Besuch im ALZ Dortmund

Am Mittwoch habe ich im Rahmen meiner Sozialtour das Arbeitslosenzentrum (ALZ) in Dortmund besucht. Ich wurde dort von engagierten Mitarbeiter*innen begrüßt, denen ich sofort angemerkt habe, dass ihnen das, was sie im ALZ tun, wichtig ist. Sie setzen sich für Menschen ein, die durchs Raster fallen. Menschen, die keine Lobby haben.

Team ALZ Dortmund

Seit über 35 Jahren ist das ALZ Anlaufstelle für erwerbslose Menschen in Dortmund und wichtiger Bestandteil im Hilfesystem der Stadt. Es bietet unbürokratische und unabhängige Unterstützung und steht bedingungslos allen Menschen offen. Mehr als 2.200 Menschen kommen jährlich zum persönlichen Gespräch vorbei.

Die Mitarbeiter*innen leisten Hilfe in allen Fragen der Erwerbslosigkeit und unterstützen bei der Bewerbung und Stellensuche. Außerdem gewährleistet das ALZ Zugang zu Bildung und bietet Begegnungsmöglichkeiten. Es gibt regelmäßige Bewerbercafés und einen Computerraum zur eigenständigen Bearbeitung von Bewerbungen und Anträgen.

Die Notsituationen der Menschen werden dramatischer

Die Mehrheit der Besucher und Besucherinnen sind erwerbslose Menschen im Leistungsbezug des SGB II. Sie sind langzeitarbeitslos, oft wechseln sich befristete Beschäftigung und Erwerbslosigkeit ab. Mehr als 60% der Ratsuchenden sind Migrantinnen und Migranten“, erklärt Gisela Tripp, die Leiterin des ALZ.

Außerdem beobachten die Mitarbeiter*innen eine Zunahme von ALG-I-Empfänger*innen und Beschäftigten mit Aufstockung durch das Amt.

Dies ist Ausdruck eines prekären Arbeitsmarktes. Sie kommen, weil das verwaltete Leben in Erwerbslosigkeit schwer zu überschauen ist, das Sozialrecht sehr kompliziert und komplex ist und häufigen Änderungen unterliegt“, erklärt Gisela Tripp.

Die größte Sorge der Menschen, die das ALZ aufsuchen, ist, wie sie ihren Lebensunterhalt sicherstellen können. Besonders bei Menschen im Hartz-IV-Bezug kann jede Rechnung oder ein defekter Kühlschrank zu einer extremen Notsituation führen. Hinzu kommen fehlende Wohnungen und fehlerhaftes Handeln des Jobcenters, etwa die unrechtmäßige Versagung von Leistungen.
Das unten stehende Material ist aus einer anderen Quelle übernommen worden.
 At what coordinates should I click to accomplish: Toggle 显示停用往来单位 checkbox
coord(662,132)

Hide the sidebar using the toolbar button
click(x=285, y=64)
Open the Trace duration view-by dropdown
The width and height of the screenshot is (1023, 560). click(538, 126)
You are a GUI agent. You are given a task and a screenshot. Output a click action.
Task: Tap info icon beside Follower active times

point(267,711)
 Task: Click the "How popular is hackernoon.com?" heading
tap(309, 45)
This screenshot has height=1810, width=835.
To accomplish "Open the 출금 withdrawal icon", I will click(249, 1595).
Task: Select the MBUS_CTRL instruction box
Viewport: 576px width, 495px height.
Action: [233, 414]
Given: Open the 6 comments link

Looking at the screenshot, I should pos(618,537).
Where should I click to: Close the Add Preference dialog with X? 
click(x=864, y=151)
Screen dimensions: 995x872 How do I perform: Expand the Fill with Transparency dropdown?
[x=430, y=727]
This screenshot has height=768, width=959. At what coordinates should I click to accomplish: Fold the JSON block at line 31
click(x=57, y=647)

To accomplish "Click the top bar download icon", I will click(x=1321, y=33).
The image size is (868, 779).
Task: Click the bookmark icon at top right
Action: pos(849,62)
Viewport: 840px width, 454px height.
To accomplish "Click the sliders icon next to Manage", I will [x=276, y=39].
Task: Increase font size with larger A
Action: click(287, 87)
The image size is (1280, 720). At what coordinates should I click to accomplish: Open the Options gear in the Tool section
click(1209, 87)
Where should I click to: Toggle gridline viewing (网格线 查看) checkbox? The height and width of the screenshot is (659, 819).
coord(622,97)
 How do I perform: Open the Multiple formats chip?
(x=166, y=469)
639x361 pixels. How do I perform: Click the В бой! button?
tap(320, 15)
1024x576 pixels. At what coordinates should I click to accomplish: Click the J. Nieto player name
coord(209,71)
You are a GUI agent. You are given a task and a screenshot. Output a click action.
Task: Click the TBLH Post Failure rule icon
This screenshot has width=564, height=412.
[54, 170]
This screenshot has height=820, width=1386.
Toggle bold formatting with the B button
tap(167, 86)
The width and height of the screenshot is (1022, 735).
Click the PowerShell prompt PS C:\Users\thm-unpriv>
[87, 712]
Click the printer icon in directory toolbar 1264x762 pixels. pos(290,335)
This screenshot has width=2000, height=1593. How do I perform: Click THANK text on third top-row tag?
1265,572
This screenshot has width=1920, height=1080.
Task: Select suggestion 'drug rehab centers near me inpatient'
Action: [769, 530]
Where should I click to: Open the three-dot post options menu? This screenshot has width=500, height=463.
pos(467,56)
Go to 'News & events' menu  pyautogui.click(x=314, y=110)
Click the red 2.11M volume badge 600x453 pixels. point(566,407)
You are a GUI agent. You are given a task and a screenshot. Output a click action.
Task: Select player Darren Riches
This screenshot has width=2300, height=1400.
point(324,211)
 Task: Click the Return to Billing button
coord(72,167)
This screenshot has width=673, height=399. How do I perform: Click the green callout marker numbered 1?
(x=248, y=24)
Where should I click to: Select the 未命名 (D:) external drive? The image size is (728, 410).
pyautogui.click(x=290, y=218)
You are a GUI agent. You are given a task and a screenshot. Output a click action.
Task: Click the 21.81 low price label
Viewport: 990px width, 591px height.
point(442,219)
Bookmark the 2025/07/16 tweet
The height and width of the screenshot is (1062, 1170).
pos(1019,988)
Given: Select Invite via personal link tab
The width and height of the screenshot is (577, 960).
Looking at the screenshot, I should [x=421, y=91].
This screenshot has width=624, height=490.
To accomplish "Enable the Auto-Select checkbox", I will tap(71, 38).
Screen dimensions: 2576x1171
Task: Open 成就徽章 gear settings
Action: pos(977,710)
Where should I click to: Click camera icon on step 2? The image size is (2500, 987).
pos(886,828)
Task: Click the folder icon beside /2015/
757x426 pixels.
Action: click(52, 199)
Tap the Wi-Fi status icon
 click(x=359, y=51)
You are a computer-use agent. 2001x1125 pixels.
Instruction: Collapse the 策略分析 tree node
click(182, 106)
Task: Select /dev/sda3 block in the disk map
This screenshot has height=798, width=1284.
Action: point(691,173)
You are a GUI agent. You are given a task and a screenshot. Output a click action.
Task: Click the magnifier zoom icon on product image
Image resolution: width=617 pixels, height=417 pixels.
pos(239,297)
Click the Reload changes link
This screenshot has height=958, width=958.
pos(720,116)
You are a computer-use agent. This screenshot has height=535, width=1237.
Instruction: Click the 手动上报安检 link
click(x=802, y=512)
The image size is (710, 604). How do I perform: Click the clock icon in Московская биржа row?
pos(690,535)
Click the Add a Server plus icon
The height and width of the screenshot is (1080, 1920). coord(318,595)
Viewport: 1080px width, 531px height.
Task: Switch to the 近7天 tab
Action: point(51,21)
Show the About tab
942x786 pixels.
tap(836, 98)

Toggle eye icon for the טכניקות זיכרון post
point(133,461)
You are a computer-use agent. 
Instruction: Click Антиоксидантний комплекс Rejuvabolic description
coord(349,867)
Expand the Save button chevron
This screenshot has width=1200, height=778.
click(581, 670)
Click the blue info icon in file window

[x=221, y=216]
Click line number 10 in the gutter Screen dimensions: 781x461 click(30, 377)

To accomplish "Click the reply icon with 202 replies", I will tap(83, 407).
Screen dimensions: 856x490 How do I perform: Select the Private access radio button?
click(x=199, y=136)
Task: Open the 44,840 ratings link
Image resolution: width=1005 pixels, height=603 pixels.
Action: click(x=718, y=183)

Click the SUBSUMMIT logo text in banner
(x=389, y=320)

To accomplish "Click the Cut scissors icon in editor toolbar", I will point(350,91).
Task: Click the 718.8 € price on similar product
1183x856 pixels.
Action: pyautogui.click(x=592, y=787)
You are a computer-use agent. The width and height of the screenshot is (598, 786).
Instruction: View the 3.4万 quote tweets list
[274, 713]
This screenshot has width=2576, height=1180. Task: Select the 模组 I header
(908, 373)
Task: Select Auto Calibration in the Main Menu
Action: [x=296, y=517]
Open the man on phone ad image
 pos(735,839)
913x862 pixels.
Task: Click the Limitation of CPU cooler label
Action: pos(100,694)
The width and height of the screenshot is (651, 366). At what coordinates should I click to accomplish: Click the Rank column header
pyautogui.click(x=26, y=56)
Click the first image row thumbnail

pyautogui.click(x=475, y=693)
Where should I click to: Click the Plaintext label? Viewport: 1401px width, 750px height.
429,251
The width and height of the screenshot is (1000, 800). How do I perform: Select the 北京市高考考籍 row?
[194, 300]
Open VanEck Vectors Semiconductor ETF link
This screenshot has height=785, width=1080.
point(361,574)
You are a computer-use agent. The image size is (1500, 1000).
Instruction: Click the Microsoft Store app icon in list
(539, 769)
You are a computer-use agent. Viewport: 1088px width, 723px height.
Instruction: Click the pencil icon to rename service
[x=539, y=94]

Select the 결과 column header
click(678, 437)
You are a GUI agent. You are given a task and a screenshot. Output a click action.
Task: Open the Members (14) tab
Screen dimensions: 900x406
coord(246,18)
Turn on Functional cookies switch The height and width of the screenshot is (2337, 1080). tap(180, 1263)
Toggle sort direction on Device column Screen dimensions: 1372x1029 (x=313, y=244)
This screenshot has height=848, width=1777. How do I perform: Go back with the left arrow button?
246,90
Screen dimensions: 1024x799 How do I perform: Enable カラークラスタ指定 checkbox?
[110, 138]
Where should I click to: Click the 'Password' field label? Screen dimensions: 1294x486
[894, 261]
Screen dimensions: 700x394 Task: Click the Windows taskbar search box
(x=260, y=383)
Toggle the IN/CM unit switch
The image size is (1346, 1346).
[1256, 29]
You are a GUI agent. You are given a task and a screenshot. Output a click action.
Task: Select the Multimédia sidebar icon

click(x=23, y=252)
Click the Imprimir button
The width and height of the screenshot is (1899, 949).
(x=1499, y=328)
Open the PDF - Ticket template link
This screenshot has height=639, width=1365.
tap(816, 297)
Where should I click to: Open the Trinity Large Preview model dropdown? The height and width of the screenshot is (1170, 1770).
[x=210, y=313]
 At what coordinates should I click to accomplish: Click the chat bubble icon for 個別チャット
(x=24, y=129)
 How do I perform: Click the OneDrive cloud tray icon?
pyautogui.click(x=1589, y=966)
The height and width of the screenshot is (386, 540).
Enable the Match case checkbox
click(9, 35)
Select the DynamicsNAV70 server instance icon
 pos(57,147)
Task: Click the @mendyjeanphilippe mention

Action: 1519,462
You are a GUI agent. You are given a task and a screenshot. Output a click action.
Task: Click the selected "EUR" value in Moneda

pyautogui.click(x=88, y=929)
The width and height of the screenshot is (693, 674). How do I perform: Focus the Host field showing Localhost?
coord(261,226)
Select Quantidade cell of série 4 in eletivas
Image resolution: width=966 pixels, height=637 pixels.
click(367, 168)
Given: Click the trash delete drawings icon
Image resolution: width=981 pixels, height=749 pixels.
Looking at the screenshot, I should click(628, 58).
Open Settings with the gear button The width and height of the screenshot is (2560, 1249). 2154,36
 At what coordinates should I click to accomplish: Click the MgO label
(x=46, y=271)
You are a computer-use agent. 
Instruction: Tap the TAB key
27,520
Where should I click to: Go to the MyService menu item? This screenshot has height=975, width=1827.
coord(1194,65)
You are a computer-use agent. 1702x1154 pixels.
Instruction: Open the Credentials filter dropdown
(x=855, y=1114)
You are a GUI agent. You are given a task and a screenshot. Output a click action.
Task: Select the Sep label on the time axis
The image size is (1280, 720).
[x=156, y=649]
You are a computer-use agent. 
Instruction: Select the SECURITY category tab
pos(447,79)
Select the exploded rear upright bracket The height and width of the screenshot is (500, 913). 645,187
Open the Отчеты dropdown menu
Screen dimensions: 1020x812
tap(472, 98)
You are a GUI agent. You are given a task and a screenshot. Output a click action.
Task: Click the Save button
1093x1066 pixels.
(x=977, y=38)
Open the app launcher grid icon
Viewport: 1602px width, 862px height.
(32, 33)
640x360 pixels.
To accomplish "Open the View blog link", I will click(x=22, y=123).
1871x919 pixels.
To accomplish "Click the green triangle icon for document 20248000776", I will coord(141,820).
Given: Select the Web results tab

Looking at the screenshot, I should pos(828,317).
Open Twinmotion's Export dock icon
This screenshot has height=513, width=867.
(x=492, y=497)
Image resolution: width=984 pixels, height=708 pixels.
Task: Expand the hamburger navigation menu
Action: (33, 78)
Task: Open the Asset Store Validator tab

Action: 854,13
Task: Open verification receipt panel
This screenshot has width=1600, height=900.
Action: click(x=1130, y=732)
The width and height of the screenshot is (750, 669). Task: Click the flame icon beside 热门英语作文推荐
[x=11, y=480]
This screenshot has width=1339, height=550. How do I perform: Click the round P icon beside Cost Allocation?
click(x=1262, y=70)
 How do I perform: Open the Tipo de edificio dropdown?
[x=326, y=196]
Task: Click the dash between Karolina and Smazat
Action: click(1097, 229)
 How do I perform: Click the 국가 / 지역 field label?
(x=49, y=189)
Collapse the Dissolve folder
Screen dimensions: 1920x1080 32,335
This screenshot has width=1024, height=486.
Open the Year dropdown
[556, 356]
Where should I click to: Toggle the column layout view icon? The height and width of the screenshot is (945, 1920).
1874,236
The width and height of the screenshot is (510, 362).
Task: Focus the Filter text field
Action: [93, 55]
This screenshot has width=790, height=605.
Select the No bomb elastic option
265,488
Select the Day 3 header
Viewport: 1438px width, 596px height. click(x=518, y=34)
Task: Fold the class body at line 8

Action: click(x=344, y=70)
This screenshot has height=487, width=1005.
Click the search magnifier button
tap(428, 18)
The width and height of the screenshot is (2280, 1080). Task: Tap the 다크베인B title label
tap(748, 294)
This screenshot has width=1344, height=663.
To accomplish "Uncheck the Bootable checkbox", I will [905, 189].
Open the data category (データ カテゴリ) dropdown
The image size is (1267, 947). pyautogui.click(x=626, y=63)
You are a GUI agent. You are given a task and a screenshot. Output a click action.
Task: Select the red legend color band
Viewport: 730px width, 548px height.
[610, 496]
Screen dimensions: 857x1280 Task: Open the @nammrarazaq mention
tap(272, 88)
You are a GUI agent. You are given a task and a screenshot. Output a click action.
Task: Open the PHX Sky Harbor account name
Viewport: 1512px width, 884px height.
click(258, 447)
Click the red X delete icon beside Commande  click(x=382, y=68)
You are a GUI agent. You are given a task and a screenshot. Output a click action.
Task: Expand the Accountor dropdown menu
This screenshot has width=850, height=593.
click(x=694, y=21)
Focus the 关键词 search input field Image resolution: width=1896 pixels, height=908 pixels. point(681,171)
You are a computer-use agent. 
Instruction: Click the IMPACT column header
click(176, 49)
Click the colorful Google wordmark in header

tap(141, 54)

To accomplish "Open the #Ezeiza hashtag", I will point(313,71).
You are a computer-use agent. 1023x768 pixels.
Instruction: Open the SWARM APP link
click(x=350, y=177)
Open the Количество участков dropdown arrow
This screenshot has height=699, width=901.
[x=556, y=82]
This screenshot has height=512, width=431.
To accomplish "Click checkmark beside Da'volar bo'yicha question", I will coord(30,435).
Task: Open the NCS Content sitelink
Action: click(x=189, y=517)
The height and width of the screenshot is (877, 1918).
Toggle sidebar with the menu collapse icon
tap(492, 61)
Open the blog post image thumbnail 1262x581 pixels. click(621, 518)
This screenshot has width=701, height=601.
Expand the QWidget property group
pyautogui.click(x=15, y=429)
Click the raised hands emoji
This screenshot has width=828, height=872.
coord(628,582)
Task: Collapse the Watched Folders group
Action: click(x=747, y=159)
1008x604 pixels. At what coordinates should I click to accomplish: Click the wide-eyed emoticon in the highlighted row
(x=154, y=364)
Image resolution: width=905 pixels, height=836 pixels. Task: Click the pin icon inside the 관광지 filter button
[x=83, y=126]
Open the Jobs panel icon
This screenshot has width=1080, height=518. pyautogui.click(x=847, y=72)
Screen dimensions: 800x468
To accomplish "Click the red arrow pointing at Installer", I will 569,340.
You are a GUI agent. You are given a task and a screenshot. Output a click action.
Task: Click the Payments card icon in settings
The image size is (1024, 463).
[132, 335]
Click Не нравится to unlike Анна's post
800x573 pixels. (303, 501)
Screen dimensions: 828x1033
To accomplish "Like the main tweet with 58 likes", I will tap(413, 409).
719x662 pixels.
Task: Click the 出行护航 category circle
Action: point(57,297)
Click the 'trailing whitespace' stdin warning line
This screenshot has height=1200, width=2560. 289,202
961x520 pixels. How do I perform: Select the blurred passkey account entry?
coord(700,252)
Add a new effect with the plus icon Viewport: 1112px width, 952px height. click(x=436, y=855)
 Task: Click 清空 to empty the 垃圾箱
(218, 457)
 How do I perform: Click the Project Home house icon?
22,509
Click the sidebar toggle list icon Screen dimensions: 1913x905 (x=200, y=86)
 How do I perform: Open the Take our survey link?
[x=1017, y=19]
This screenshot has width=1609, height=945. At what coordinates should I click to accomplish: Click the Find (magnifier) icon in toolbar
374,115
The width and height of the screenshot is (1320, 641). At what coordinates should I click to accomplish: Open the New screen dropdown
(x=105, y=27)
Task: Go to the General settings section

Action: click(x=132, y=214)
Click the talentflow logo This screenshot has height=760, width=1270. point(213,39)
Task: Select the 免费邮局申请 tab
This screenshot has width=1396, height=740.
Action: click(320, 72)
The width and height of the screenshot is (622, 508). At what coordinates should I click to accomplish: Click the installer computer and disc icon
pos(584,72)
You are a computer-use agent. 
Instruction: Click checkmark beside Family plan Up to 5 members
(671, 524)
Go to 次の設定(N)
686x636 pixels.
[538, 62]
Insgesamt steigt der Druck: Trotz sinkender Arbeitslosenzahlen kommen immer mehr Menschen in solchen extrem prekären Situationen ins ALZ. Betroffen sind oftmals sogar die, die Arbeit haben.

Sorge um Finanzierung des ALZ

Insgesamt gibt es über 72 Beratungsstellen und über 70 Arbeitslosenzentren in NRW. Alle müssen sich um die Finanzierung sorgen. Bis 2020 wird das ALZ in Dortmund finanziell vom Land NRW gefördert – ob und wie es danach weiter geht, ist ungewiss.

Für erwerbslose Menschen, diejenigen, die keine starke Lobby hinter sich haben, ist eine niedrigschwellige Anlaufstelle wie das ALZ unverzichtbar. Um das sicherzustellen, braucht es eine Regelförderung und nicht die ständige Ungewissheit durch zwei- oder dreijährige Projektförderungen!

Seit 2015 hat die AWO Unterbezirk Dortmund die Erwerbslosenberatungsstelle übernommen. Sie sieht es als ihre Aufgabe an, die soziale Situation und die Rechtsstellung der Erwerbslosen zu stärken.

Seit 2 Jahren besuche ich im Rahmen meiner „Sozialtour“ verschiedene soziale Einrichtungen und Initiativen in Dortmund, um durch die Berichte von Betroffenen und Personen, die in diesem Bereich tätig sind, einen Einblick in bestehende soziale Probleme zu bekommen. Außerdem habe ich ein umfassendes Dossier zum Thema „Wachsende Ungleichheit“ erarbeitet. Es enthält Fakten und Analysen sowie konkrete Forderungen, mit denen ich politische Entscheidungsträger*innen regelmäßig konfrontiere. Gemeinsam mit Expert*innen und Politiker*innen habe ich das Forderungspapier „Sozialwende jetzt!“ erstellt, welches einen speziellen Blick auf das Ruhrgebiet wirft.